Este comportamiento ha sido abiertamente apañado por sus múltiples aliados, quienes tras la salida de Mirtha Vásquez y Avelino Guillén del anterior gabinete han dado por concluida su alianza con el perulibrismo, al haber perdido sus últimas cartas en el gobierno.
El mal asesoramiento ha sido una excusa que los defensores del régimen esgrimen cada que el docente yerra; sin embargo, los malos consejos han sido avalados y refrendados con su firma y sello, quedando así evidenciado que él es parte del problema.
El maestro logró lo que ningún otro presidente en la historia del Perú: dejó sin cartas en la baraja a la izquierda que desde un principio se propuso la insoluble tarea de defenderlo, la misma que ahora tuitea sorprendida y le da un suave jalón de orejas porque no es capaz de admitir ni asumir su error. Bajo el manto de la “coherencia” esconden su rabia por no figurar en las carteras perulibristas demostrando que no son menos oportunistas que los que critican.
No hay de qué sorprenderse. El sombrero demostró desde un inicio que el país era su cuaderno escolar. Borra y reescribe gabinetes como lo hizo con cada decisión mal tomada. Los ciudadanos se cansaron de presenciar sentados cómo juega a equivocarse mientras impera la crisis política y económica en un Estado sumido en la más cruda incertidumbre.

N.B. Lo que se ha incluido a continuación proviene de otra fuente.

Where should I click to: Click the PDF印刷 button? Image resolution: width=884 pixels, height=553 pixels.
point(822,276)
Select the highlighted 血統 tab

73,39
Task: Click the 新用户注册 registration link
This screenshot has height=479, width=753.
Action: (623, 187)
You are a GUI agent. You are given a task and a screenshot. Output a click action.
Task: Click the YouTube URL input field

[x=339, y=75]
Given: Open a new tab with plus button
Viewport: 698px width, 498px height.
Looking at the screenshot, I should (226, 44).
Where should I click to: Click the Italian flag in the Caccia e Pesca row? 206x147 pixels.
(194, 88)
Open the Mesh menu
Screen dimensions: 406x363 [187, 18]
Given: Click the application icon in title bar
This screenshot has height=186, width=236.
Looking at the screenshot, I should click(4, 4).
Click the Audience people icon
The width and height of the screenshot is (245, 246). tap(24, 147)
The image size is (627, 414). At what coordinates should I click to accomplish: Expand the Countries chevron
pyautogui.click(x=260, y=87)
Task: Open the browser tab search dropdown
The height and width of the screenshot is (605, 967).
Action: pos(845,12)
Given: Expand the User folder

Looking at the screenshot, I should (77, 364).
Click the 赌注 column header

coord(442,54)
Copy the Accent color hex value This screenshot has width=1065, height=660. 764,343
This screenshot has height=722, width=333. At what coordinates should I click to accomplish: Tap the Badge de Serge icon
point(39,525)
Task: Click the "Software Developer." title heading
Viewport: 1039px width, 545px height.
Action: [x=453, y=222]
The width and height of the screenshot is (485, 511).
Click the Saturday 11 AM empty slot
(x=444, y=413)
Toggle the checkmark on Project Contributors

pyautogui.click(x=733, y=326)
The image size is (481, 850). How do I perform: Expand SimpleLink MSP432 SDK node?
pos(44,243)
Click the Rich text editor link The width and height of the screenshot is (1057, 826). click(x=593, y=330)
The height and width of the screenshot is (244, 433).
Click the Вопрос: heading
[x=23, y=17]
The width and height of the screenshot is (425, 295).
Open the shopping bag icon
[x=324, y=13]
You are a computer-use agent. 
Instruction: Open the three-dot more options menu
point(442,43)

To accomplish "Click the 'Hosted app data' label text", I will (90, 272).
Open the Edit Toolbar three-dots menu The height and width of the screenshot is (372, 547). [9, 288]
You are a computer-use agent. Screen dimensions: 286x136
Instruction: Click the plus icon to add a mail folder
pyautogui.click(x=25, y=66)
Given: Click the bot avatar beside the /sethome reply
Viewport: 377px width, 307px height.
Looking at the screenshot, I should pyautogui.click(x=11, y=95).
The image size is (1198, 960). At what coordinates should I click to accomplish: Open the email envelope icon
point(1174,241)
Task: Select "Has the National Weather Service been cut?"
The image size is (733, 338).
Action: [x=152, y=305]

Castillo es el vivo ejemplo de que con falsos buenismos no se puede gobernar un país. El devenir del panorama político dibuja a un mal alumno sentado en el sillón de palacio, con un discurso gastado, un cuaderno deshecho de tanto borrar, y sin más respaldo que el de sus cuestionados —y también divididos— socios que lo llevaron a ejercer un cargo para el que, evidentemente, no estaba preparado. Cuánta razón tenía Platón al sentenciar que la ignorancia e incompetencia de los políticos es la maldición especial de las democracias y cuán cerca estamos de ejemplificarlo.
La aniquilante pesadilla que supone cada elección de este gobierno solo reafirma que el vaso ya estaba derramado. Un vaso que Castillo nunca paró de llenar y seguirá llenando hasta que desista o sea vacado del cargo. El Perú está al borde del abismo y el conductor está embriagado de un poder que, él mismo admite, recién está aprendiendo a administrar.